═══ RECORDED DATA
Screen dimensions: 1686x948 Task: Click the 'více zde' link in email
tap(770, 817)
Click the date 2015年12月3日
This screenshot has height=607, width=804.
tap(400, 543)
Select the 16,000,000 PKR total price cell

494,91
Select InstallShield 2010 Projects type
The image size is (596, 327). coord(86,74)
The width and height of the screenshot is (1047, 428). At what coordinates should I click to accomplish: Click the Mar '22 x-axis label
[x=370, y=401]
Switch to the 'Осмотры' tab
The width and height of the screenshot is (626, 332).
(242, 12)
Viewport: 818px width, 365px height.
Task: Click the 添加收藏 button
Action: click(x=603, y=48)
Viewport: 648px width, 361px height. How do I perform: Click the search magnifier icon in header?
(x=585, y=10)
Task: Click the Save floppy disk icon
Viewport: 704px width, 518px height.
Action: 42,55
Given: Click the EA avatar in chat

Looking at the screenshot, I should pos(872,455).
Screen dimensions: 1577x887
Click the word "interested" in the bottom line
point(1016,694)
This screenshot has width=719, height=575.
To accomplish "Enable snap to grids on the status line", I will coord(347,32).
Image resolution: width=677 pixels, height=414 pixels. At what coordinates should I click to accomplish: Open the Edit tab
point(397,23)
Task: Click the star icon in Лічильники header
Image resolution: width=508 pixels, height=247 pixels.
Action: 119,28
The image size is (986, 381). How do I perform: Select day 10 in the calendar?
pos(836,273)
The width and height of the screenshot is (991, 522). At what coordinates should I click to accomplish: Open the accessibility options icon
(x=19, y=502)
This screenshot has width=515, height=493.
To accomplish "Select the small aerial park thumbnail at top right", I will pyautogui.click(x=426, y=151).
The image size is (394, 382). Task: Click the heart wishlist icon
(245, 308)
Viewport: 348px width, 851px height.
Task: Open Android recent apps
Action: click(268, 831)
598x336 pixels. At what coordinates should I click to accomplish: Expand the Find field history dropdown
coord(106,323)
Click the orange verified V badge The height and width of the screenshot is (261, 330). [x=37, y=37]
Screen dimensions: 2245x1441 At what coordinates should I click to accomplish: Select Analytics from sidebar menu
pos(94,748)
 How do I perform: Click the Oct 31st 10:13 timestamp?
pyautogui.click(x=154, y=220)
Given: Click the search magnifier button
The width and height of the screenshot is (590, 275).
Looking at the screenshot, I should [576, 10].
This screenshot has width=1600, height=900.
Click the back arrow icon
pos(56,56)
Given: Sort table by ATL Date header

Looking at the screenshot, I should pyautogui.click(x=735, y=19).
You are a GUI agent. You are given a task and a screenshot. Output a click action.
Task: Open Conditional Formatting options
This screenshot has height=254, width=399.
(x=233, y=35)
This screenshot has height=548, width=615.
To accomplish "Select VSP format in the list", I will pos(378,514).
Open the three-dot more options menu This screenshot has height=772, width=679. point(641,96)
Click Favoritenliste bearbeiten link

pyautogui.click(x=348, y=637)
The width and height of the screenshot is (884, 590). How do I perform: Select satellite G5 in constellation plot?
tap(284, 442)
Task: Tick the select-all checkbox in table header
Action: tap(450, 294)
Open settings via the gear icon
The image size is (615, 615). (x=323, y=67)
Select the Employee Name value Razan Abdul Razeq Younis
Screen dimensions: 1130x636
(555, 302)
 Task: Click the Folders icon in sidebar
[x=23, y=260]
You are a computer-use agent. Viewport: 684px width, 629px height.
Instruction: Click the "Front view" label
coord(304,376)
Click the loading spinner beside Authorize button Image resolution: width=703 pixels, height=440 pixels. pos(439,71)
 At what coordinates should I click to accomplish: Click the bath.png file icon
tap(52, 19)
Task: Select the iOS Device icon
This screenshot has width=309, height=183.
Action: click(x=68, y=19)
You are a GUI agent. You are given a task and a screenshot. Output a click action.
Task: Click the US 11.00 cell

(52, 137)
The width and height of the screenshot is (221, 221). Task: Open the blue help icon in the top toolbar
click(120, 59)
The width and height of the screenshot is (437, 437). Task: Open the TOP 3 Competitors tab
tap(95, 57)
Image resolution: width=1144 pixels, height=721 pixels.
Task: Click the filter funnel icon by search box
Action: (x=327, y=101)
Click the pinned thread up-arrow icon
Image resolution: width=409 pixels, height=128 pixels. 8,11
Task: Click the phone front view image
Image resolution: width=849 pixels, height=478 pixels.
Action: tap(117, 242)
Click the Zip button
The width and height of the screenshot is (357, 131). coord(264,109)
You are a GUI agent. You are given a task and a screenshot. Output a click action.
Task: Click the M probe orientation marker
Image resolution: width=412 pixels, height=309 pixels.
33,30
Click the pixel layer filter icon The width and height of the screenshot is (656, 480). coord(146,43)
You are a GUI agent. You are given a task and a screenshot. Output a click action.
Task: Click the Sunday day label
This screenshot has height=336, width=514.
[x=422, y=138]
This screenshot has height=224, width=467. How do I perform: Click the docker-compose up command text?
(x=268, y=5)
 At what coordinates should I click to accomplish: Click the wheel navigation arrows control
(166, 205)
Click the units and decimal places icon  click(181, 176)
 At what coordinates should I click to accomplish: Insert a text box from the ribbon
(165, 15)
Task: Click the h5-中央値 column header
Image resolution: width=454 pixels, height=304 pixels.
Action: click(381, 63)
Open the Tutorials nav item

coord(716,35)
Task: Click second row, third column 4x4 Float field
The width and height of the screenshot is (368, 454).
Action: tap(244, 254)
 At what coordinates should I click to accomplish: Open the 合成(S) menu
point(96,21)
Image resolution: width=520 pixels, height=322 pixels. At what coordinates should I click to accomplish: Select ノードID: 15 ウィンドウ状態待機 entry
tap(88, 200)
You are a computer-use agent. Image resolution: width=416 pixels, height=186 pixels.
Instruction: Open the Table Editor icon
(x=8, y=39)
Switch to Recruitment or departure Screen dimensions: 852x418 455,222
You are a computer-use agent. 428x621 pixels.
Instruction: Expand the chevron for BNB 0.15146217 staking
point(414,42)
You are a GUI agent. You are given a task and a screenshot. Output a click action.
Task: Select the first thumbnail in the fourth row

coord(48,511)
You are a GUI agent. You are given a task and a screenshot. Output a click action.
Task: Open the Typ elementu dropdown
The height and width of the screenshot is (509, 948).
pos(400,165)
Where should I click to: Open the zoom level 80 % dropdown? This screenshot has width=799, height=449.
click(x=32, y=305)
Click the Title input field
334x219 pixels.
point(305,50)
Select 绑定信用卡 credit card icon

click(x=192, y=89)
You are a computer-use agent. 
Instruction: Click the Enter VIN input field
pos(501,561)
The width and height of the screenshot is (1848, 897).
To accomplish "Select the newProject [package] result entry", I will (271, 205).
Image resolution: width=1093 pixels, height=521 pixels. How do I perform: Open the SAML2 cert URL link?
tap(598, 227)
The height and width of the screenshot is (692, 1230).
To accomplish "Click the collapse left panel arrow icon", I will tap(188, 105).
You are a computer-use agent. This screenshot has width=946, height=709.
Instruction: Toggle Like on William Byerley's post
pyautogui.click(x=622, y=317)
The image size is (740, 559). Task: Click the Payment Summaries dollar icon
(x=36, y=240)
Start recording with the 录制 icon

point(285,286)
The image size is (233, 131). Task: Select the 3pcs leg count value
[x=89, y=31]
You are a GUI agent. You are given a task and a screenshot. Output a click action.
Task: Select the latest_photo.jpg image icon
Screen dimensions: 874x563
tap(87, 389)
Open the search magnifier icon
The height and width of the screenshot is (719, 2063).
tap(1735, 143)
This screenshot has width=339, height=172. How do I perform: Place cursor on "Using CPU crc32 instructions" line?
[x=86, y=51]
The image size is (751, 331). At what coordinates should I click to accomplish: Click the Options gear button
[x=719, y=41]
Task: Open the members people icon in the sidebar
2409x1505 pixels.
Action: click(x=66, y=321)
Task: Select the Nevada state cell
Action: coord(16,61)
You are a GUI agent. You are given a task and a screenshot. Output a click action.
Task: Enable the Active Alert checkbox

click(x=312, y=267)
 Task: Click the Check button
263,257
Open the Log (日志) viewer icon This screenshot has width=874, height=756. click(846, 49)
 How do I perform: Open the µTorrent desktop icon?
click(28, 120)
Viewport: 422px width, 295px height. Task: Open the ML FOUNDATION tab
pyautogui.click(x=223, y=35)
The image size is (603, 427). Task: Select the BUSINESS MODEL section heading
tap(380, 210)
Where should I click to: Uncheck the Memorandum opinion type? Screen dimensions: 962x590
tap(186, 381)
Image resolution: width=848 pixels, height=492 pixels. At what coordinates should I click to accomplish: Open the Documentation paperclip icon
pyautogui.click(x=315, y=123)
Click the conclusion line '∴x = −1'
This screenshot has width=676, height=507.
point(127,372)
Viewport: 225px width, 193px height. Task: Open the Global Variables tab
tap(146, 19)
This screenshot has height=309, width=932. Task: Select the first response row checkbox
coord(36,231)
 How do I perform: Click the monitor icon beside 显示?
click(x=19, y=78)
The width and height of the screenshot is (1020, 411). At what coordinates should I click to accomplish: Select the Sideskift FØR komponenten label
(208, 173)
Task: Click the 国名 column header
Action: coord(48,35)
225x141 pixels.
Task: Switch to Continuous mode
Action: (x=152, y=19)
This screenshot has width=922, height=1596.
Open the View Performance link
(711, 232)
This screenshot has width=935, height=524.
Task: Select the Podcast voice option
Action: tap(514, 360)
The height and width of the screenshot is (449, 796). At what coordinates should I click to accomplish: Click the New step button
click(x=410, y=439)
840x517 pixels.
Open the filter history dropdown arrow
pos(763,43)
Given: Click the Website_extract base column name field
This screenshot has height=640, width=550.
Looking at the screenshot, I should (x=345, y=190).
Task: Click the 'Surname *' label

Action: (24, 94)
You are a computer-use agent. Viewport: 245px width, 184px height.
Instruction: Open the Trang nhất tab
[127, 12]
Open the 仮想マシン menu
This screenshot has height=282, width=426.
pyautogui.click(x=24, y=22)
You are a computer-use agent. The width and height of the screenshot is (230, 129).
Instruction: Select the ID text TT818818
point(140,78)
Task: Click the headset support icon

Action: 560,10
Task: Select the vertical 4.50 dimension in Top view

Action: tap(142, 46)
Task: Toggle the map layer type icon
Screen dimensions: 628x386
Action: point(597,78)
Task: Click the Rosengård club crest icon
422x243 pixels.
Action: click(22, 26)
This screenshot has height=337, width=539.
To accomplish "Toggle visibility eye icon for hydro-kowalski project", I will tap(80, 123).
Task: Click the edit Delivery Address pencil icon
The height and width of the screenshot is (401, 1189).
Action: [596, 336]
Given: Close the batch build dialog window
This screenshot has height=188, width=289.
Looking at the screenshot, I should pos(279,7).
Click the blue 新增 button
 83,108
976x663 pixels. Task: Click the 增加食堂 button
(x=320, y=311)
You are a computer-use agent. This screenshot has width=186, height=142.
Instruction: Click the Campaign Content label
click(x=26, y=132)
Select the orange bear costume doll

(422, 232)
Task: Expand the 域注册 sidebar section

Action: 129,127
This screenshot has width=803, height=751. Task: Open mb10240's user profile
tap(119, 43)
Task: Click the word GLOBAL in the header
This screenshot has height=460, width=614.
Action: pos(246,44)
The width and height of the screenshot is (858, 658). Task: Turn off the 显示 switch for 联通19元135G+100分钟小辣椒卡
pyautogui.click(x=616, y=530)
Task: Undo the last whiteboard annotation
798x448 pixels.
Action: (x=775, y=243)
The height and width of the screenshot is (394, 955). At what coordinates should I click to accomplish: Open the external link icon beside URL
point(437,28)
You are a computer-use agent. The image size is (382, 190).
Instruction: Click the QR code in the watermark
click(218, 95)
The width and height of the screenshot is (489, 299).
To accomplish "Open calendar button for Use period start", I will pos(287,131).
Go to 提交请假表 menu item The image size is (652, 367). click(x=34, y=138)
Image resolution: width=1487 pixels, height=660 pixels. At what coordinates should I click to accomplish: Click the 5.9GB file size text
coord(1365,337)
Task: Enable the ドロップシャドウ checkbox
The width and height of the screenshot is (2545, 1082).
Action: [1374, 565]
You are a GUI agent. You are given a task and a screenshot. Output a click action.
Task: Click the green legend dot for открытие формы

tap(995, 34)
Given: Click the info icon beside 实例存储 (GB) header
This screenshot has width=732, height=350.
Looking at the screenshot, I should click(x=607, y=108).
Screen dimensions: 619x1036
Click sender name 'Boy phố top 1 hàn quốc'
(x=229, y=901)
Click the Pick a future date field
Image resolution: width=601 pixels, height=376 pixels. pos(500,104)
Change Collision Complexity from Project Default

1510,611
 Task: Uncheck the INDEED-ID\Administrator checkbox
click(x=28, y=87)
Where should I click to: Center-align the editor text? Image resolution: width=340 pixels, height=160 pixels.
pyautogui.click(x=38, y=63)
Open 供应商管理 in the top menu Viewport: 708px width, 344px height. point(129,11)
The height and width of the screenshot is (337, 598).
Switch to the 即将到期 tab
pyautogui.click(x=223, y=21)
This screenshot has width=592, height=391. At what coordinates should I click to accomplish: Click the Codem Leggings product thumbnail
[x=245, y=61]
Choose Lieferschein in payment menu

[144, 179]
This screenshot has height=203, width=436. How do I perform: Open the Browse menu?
══════
__WRITTEN PROBLEM__: Give the listing again from the line containing "How do I perform: Open the µTorrent" through the line containing "coord(36,231)", with every "icon" swapped for "button" and nothing else changed.

__TASK SOLUTION__:
 How do I perform: Open the µTorrent desktop button?
click(28, 120)
Viewport: 422px width, 295px height. Task: Open the ML FOUNDATION tab
pyautogui.click(x=223, y=35)
The image size is (603, 427). Task: Select the BUSINESS MODEL section heading
tap(380, 210)
Where should I click to: Uncheck the Memorandum opinion type? Screen dimensions: 962x590
tap(186, 381)
Image resolution: width=848 pixels, height=492 pixels. At what coordinates should I click to accomplish: Open the Documentation paperclip button
pyautogui.click(x=315, y=123)
Click the conclusion line '∴x = −1'
This screenshot has width=676, height=507.
point(127,372)
Viewport: 225px width, 193px height. Task: Open the Global Variables tab
tap(146, 19)
This screenshot has height=309, width=932. Task: Select the first response row checkbox
coord(36,231)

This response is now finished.